◆ **Saved data items**
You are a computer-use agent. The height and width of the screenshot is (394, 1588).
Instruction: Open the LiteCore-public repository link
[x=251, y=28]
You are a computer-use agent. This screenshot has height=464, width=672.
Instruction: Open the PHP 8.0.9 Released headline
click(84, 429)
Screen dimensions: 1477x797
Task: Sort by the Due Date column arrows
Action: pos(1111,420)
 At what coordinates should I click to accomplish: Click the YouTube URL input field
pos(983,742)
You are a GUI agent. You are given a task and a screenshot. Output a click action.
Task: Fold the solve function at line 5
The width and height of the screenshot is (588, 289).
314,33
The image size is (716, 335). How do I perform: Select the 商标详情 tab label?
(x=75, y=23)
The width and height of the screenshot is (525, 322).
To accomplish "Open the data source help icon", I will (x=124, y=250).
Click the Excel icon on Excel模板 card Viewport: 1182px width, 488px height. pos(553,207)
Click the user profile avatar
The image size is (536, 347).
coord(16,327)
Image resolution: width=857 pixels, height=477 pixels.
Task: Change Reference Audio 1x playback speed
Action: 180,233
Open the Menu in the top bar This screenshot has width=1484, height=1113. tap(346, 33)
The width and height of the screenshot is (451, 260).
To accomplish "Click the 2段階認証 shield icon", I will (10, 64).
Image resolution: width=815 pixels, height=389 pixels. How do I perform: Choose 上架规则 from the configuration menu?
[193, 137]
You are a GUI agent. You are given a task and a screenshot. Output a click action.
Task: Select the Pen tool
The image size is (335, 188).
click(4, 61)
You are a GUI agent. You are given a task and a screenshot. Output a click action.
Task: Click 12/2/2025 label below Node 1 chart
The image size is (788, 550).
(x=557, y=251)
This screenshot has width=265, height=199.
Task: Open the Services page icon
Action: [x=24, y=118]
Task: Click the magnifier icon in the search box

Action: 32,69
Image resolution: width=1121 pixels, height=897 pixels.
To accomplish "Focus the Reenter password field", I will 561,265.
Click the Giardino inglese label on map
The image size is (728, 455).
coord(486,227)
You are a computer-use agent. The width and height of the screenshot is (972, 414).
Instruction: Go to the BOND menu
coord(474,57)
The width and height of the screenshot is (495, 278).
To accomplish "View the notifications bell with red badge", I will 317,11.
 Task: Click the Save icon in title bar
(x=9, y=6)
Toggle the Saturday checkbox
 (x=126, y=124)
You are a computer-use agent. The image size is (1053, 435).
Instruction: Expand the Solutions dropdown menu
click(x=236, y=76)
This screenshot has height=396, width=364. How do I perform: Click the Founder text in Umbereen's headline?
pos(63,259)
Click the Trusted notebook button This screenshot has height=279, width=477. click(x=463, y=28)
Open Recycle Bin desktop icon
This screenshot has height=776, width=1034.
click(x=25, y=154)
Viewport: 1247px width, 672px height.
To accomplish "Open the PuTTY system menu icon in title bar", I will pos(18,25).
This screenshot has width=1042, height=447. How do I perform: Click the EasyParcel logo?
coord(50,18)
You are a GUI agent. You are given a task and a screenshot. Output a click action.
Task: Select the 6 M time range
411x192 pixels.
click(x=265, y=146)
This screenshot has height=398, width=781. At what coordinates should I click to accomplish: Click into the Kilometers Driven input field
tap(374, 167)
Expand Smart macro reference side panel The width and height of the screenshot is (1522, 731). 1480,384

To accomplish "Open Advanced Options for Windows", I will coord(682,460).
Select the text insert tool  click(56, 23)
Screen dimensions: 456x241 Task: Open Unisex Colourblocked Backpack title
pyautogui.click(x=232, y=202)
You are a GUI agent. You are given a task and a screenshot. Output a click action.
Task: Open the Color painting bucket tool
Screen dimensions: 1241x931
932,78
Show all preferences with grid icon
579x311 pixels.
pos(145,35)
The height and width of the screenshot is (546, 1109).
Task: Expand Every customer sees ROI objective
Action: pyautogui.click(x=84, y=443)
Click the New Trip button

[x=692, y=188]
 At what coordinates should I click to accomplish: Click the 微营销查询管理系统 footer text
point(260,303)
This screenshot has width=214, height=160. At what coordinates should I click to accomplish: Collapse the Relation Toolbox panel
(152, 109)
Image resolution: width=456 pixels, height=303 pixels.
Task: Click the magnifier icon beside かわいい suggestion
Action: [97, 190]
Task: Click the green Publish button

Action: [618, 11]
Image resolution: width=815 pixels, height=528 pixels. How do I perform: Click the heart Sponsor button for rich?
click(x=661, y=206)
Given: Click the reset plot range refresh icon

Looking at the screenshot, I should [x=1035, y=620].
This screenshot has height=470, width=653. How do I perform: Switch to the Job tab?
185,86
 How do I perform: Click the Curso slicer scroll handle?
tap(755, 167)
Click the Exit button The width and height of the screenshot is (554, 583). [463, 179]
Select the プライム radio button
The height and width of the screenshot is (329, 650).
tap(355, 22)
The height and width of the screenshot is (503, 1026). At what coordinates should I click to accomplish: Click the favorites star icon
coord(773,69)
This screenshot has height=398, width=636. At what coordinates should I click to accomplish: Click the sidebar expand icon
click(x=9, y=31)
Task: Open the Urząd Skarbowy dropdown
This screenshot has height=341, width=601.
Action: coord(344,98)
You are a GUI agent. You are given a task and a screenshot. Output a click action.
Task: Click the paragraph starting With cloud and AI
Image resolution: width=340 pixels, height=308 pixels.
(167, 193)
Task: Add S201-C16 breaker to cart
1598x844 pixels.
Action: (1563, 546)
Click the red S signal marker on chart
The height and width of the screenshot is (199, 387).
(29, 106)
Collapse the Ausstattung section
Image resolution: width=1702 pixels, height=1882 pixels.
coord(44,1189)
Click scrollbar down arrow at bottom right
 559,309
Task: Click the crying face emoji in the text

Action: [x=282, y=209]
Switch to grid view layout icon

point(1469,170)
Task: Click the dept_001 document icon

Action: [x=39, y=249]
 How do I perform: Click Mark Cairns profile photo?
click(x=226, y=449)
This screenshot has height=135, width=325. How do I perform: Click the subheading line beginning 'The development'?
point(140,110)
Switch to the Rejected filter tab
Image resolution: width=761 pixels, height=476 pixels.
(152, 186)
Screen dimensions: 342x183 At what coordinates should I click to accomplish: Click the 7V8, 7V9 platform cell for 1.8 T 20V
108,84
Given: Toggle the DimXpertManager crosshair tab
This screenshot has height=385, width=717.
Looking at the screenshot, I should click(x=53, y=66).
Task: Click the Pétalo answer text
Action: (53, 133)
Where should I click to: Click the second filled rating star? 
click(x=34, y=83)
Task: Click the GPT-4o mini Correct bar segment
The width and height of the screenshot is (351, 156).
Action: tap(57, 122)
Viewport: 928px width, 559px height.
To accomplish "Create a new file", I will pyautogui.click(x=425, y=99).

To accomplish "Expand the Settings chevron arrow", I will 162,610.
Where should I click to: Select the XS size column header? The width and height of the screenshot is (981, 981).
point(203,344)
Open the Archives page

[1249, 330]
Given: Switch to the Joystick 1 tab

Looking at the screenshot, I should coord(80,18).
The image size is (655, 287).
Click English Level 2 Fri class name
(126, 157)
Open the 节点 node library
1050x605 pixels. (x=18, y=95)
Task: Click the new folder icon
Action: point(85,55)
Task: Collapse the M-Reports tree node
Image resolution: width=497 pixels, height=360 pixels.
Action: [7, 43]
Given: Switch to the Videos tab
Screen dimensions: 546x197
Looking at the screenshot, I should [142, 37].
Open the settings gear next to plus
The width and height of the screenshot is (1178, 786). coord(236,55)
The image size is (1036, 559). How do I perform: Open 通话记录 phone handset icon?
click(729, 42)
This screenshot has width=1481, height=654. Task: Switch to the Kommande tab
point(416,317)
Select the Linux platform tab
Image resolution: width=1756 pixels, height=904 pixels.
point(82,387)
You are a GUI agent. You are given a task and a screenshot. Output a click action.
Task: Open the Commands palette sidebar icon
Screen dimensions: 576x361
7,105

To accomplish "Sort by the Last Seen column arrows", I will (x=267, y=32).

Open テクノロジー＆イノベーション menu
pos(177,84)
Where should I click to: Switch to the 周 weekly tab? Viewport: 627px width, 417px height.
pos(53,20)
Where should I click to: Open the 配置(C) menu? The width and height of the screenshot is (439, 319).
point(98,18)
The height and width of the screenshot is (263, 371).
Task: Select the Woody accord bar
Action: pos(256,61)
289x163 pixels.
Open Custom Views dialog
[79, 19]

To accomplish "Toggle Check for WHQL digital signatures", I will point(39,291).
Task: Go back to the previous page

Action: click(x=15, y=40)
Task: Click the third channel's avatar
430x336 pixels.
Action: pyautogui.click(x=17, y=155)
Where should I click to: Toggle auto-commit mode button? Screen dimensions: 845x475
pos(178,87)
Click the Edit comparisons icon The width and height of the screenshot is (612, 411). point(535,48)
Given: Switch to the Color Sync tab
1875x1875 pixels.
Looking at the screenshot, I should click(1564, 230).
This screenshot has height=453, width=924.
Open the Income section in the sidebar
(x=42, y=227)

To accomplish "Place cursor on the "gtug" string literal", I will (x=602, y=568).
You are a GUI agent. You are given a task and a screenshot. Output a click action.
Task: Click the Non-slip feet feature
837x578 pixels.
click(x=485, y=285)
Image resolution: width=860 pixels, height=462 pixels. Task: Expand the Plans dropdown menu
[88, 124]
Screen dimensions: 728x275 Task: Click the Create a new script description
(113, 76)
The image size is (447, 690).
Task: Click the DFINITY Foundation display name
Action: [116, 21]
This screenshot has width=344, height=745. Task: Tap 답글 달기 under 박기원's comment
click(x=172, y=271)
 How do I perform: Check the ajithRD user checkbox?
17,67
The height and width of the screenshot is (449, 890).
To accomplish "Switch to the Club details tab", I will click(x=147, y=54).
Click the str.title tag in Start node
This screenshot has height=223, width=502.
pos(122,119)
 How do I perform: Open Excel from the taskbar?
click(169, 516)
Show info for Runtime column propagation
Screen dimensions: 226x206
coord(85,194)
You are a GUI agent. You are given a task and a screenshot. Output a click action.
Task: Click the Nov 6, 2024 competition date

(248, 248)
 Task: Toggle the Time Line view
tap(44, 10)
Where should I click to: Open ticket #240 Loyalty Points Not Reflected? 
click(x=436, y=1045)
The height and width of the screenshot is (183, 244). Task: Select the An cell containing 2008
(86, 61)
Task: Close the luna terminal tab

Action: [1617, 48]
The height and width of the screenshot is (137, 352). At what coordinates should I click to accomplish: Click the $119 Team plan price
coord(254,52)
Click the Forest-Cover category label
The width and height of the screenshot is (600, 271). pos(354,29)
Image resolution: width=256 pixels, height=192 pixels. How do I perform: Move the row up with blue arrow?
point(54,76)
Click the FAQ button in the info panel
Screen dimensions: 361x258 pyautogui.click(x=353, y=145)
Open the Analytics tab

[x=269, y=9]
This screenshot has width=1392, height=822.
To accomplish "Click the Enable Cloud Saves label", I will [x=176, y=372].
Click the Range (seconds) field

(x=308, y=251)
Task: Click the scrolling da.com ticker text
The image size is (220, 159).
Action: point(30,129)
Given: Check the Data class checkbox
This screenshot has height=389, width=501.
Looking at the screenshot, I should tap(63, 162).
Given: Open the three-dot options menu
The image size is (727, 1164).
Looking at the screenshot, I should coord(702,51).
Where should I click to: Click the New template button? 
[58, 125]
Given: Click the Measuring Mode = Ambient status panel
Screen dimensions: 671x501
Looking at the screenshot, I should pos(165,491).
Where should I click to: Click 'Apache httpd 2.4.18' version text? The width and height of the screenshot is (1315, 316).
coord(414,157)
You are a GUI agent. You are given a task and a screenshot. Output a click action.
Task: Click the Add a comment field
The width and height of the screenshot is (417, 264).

◆ **Exercise details**
Can you lay out the lines from the one containing "Screen dimensions: 456x241" to the one containing "pyautogui.click(x=232, y=202)" as a Markdown table, with a Row column for the row number and an Item line column for the line, leaving out any blank lines?

◆ **Output of the task**
| Row | Item line |
|---|---|
| 1 | Screen dimensions: 456x241 Task: Open Unisex Colourblocked Backpack title |
| 2 | pyautogui.click(x=232, y=202) |